## begin

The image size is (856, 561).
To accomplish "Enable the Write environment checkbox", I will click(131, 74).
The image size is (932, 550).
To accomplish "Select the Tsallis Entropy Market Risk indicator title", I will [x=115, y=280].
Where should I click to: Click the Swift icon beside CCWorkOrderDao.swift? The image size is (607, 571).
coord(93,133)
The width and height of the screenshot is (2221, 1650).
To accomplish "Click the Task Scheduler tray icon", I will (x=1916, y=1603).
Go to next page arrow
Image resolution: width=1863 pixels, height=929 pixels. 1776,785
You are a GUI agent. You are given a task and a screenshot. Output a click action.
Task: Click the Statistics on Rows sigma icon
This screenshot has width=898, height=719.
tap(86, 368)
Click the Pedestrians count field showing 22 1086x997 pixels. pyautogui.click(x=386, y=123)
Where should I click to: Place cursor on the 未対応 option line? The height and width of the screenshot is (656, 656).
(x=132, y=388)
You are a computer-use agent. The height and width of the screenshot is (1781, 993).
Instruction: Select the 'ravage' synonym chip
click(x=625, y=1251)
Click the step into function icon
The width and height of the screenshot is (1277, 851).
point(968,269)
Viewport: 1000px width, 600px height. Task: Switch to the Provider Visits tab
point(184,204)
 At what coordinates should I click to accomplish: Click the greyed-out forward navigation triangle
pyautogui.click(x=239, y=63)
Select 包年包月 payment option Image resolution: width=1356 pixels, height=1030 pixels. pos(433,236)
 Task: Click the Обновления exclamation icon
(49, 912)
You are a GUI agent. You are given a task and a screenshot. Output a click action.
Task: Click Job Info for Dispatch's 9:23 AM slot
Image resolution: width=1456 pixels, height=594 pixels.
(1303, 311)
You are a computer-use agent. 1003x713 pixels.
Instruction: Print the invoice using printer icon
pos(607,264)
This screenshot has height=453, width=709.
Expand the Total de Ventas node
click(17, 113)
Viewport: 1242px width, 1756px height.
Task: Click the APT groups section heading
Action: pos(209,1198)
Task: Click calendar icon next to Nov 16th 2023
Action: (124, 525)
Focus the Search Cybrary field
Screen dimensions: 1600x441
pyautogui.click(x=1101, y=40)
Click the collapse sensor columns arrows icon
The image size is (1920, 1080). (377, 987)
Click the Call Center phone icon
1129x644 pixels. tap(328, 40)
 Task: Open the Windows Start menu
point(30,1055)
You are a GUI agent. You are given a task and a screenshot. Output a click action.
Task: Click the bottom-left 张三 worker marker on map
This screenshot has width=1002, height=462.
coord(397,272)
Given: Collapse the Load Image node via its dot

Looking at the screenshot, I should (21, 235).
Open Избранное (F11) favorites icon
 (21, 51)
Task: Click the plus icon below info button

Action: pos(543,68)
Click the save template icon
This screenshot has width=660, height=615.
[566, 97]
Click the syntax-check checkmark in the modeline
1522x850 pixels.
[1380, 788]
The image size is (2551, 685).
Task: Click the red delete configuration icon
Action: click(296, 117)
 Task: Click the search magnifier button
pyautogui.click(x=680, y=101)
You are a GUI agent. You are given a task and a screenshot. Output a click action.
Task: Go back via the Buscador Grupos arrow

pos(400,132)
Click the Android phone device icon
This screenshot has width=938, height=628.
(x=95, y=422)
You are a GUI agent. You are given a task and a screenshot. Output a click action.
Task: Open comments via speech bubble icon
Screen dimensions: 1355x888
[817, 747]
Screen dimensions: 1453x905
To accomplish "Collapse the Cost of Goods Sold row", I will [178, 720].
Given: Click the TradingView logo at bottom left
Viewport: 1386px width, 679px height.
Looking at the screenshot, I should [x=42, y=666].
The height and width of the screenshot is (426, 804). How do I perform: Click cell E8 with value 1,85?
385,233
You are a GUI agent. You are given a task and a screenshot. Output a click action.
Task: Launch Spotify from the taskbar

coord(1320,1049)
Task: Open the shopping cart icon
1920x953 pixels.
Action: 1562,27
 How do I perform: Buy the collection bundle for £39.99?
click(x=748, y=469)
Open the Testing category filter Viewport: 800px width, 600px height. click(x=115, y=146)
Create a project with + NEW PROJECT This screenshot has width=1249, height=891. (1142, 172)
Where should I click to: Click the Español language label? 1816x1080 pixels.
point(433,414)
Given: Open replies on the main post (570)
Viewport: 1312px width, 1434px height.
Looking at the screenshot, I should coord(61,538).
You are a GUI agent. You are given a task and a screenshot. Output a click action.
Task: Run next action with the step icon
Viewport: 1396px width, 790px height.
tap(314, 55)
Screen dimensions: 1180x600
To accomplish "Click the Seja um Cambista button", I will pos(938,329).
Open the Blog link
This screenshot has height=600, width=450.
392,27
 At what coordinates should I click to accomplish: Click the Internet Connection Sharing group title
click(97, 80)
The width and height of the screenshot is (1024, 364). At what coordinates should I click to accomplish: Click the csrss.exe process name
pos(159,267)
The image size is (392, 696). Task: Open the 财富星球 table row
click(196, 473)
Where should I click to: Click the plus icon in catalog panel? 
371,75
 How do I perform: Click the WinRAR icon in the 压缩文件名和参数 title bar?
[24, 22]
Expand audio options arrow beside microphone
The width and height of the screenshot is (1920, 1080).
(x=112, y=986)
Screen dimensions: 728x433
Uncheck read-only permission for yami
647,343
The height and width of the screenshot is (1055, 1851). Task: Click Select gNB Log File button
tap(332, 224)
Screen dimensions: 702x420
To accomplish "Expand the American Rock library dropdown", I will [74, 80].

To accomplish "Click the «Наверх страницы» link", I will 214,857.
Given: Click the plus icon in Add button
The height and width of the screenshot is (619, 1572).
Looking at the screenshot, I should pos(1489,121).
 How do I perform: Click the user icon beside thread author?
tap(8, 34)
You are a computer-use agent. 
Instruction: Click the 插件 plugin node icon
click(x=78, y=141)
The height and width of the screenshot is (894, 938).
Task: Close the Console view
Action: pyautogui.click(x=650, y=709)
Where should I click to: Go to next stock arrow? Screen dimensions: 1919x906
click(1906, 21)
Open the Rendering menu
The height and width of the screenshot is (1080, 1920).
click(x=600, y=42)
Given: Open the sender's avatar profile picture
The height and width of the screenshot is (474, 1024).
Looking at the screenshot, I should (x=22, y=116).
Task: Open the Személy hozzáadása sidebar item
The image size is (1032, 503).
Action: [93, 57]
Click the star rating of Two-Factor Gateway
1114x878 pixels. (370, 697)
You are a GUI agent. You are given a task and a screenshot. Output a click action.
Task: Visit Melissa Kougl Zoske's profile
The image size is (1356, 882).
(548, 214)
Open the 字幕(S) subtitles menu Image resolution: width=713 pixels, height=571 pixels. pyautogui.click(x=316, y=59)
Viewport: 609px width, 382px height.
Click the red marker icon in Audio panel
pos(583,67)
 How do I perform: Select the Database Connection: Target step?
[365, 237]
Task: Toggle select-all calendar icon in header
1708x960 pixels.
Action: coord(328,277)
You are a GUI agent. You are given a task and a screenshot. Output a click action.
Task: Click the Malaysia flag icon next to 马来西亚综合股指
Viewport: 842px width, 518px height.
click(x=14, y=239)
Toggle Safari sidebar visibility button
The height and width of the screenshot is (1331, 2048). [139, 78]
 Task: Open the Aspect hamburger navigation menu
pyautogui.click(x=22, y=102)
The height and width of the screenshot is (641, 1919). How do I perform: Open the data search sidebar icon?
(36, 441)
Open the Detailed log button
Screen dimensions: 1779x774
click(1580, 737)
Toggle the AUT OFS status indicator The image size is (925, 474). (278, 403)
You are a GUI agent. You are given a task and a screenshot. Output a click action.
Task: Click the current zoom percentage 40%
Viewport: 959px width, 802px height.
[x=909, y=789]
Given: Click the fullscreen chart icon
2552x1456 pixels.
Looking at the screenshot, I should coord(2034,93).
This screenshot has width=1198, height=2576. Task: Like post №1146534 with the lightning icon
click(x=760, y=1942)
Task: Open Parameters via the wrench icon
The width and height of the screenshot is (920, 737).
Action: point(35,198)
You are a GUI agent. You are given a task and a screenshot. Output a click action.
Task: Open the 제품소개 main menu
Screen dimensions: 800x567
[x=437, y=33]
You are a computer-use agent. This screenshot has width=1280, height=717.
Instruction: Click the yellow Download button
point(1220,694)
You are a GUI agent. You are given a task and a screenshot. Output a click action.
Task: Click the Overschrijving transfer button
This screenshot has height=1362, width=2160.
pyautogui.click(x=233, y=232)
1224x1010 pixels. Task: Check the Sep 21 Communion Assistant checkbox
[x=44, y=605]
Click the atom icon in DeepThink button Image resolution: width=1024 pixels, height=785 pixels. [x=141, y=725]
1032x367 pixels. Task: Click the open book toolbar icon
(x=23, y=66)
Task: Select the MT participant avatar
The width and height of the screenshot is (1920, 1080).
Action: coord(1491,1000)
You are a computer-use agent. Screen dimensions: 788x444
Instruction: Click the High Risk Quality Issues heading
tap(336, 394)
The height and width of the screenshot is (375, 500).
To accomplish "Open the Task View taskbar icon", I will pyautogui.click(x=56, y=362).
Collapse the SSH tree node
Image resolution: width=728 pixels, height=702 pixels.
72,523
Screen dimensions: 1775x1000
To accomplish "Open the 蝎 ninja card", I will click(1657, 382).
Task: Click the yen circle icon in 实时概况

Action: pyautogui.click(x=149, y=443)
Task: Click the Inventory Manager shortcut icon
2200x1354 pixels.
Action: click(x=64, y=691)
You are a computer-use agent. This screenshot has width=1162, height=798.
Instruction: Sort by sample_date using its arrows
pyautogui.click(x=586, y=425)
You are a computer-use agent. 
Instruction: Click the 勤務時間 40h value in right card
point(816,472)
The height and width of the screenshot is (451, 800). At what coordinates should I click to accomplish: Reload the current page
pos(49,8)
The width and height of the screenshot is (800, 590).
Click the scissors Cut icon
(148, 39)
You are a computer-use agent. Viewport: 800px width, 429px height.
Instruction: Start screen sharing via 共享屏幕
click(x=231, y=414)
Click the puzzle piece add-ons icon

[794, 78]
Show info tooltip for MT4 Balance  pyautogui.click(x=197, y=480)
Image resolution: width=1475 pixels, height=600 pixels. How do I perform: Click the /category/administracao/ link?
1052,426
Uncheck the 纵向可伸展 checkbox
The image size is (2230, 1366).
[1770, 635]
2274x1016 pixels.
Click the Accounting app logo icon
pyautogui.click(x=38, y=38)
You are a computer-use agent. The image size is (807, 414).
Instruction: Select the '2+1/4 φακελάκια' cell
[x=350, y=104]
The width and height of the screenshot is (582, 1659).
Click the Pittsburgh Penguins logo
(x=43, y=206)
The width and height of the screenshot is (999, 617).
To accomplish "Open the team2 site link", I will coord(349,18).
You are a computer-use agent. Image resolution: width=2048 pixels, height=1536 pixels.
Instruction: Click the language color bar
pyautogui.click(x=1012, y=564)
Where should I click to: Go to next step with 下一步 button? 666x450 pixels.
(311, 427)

## end

* Task details *
Render the rows from the line with "You are a computer-use agent. Screen" to the line with "tap(336, 394)" as a two-column CSV with the header instruction,action. Use one line per row, placing the row's text (without its answer) in the first quoted field and its answer in the second, and replace line breaks with spaces.

* Exercise answer *
instruction,action
"You are a computer-use agent. Screen dimensions: 788x444 Instruction: Click the High Risk Quality Issues heading","tap(336, 394)"